**Supplied information**
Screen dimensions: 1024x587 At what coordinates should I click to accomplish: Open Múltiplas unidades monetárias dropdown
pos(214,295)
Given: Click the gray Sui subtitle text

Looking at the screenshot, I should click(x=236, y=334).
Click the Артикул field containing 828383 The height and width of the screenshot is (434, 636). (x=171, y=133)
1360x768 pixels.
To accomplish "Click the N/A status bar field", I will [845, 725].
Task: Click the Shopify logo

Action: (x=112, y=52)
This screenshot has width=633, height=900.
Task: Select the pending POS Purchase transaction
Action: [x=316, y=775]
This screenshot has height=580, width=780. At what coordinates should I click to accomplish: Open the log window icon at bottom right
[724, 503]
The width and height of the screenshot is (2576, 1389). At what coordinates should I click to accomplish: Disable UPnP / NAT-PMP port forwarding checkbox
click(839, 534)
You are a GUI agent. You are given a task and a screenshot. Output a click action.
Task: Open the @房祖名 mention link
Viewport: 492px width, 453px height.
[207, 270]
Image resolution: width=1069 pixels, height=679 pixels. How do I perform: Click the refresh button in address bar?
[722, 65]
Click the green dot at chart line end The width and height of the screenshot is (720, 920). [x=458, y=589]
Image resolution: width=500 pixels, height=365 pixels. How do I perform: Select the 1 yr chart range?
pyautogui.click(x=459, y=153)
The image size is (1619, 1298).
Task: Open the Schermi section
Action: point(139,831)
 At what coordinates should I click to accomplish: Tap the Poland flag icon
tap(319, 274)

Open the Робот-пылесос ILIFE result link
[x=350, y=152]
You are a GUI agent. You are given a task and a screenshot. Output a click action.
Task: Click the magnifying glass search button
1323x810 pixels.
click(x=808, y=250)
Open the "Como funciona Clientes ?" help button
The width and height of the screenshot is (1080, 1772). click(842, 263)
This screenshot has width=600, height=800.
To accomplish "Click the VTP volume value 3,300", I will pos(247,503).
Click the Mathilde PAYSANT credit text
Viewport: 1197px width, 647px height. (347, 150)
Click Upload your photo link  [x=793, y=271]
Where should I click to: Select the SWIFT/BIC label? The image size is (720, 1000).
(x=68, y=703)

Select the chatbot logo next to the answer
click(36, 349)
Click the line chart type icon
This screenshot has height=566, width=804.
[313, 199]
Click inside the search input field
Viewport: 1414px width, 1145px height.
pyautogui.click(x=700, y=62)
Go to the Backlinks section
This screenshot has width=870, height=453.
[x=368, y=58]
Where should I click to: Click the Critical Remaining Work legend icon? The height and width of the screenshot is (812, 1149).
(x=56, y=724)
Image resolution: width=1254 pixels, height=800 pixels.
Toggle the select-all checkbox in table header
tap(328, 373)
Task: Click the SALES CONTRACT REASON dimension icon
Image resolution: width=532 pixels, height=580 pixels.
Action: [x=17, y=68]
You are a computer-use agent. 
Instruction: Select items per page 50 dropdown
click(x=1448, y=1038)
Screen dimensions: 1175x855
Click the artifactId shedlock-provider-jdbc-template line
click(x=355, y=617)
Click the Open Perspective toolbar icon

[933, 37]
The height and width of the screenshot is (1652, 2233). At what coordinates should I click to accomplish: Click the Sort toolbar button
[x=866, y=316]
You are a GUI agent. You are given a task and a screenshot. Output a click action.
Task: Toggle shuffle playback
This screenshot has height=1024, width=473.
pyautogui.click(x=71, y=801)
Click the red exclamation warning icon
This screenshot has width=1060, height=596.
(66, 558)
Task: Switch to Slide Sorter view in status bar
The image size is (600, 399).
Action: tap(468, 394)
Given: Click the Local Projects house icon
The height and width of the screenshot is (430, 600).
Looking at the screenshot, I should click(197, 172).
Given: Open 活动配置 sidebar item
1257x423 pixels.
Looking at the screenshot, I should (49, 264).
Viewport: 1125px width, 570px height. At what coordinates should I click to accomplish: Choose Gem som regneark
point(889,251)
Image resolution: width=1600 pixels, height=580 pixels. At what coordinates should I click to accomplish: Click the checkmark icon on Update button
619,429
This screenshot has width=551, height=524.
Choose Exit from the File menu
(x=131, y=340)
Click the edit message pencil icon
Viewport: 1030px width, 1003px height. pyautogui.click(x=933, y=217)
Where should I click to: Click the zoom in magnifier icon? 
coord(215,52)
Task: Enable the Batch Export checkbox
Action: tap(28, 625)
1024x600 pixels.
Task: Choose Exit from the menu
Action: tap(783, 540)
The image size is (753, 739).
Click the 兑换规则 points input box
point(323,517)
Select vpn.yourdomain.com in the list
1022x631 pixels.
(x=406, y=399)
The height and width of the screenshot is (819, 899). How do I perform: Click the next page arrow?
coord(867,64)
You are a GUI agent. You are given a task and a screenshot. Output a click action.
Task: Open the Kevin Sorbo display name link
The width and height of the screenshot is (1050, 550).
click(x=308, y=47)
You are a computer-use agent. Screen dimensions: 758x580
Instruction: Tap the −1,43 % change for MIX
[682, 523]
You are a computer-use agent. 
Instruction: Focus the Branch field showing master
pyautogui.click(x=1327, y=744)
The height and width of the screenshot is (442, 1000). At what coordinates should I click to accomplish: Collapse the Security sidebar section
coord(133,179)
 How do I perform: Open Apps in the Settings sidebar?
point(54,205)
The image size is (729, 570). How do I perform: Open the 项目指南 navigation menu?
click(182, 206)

**Work to be completed**
Modify the items above by replacing every instance of "How do I perform" with "How can I perform", leaving all other text unchanged.

**The output**
Screen dimensions: 1024x587 At what coordinates should I click to accomplish: Open Múltiplas unidades monetárias dropdown
pos(214,295)
Given: Click the gray Sui subtitle text

Looking at the screenshot, I should click(x=236, y=334).
Click the Артикул field containing 828383 The height and width of the screenshot is (434, 636). (x=171, y=133)
1360x768 pixels.
To accomplish "Click the N/A status bar field", I will [845, 725].
Task: Click the Shopify logo

Action: (x=112, y=52)
This screenshot has width=633, height=900.
Task: Select the pending POS Purchase transaction
Action: [x=316, y=775]
This screenshot has height=580, width=780. At what coordinates should I click to accomplish: Open the log window icon at bottom right
[724, 503]
The width and height of the screenshot is (2576, 1389). At what coordinates should I click to accomplish: Disable UPnP / NAT-PMP port forwarding checkbox
click(839, 534)
You are a GUI agent. You are given a task and a screenshot. Output a click action.
Task: Open the @房祖名 mention link
Viewport: 492px width, 453px height.
[207, 270]
Image resolution: width=1069 pixels, height=679 pixels. How can I perform: Click the refresh button in address bar?
[722, 65]
Click the green dot at chart line end The width and height of the screenshot is (720, 920). [x=458, y=589]
Image resolution: width=500 pixels, height=365 pixels. How can I perform: Select the 1 yr chart range?
pyautogui.click(x=459, y=153)
The image size is (1619, 1298).
Task: Open the Schermi section
Action: point(139,831)
 At what coordinates should I click to accomplish: Tap the Poland flag icon
tap(319, 274)

Open the Робот-пылесос ILIFE result link
[x=350, y=152]
You are a GUI agent. You are given a task and a screenshot. Output a click action.
Task: Click the magnifying glass search button
1323x810 pixels.
click(x=808, y=250)
Open the "Como funciona Clientes ?" help button
The width and height of the screenshot is (1080, 1772). click(842, 263)
This screenshot has width=600, height=800.
To accomplish "Click the VTP volume value 3,300", I will pos(247,503).
Click the Mathilde PAYSANT credit text
Viewport: 1197px width, 647px height. (347, 150)
Click Upload your photo link  [x=793, y=271]
Where should I click to: Select the SWIFT/BIC label? The image size is (720, 1000).
(x=68, y=703)

Select the chatbot logo next to the answer
click(36, 349)
Click the line chart type icon
This screenshot has height=566, width=804.
[313, 199]
Click inside the search input field
Viewport: 1414px width, 1145px height.
pyautogui.click(x=700, y=62)
Go to the Backlinks section
This screenshot has width=870, height=453.
[x=368, y=58]
Where should I click to: Click the Critical Remaining Work legend icon? The height and width of the screenshot is (812, 1149).
(x=56, y=724)
Image resolution: width=1254 pixels, height=800 pixels.
Toggle the select-all checkbox in table header
tap(328, 373)
Task: Click the SALES CONTRACT REASON dimension icon
Image resolution: width=532 pixels, height=580 pixels.
Action: [x=17, y=68]
You are a computer-use agent. 
Instruction: Select items per page 50 dropdown
click(x=1448, y=1038)
Screen dimensions: 1175x855
Click the artifactId shedlock-provider-jdbc-template line
click(x=355, y=617)
Click the Open Perspective toolbar icon

[933, 37]
The height and width of the screenshot is (1652, 2233). At what coordinates should I click to accomplish: Click the Sort toolbar button
[x=866, y=316]
You are a GUI agent. You are given a task and a screenshot. Output a click action.
Task: Toggle shuffle playback
This screenshot has height=1024, width=473.
pyautogui.click(x=71, y=801)
Click the red exclamation warning icon
This screenshot has width=1060, height=596.
(66, 558)
Task: Switch to Slide Sorter view in status bar
The image size is (600, 399).
Action: tap(468, 394)
Given: Click the Local Projects house icon
The height and width of the screenshot is (430, 600).
Looking at the screenshot, I should click(197, 172).
Given: Open 活动配置 sidebar item
1257x423 pixels.
Looking at the screenshot, I should (49, 264).
Viewport: 1125px width, 570px height. At what coordinates should I click to accomplish: Choose Gem som regneark
point(889,251)
Image resolution: width=1600 pixels, height=580 pixels. At what coordinates should I click to accomplish: Click the checkmark icon on Update button
619,429
This screenshot has width=551, height=524.
Choose Exit from the File menu
(x=131, y=340)
Click the edit message pencil icon
Viewport: 1030px width, 1003px height. pyautogui.click(x=933, y=217)
Where should I click to: Click the zoom in magnifier icon? 
coord(215,52)
Task: Enable the Batch Export checkbox
Action: tap(28, 625)
1024x600 pixels.
Task: Choose Exit from the menu
Action: tap(783, 540)
The image size is (753, 739).
Click the 兑换规则 points input box
point(323,517)
Select vpn.yourdomain.com in the list
1022x631 pixels.
(x=406, y=399)
The height and width of the screenshot is (819, 899). How can I perform: Click the next page arrow?
coord(867,64)
You are a GUI agent. You are given a task and a screenshot. Output a click action.
Task: Open the Kevin Sorbo display name link
The width and height of the screenshot is (1050, 550).
click(x=308, y=47)
You are a computer-use agent. Screen dimensions: 758x580
Instruction: Tap the −1,43 % change for MIX
[682, 523]
You are a computer-use agent. 
Instruction: Focus the Branch field showing master
pyautogui.click(x=1327, y=744)
The height and width of the screenshot is (442, 1000). At what coordinates should I click to accomplish: Collapse the Security sidebar section
coord(133,179)
 How can I perform: Open Apps in the Settings sidebar?
point(54,205)
The image size is (729, 570). How can I perform: Open the 项目指南 navigation menu?
click(182, 206)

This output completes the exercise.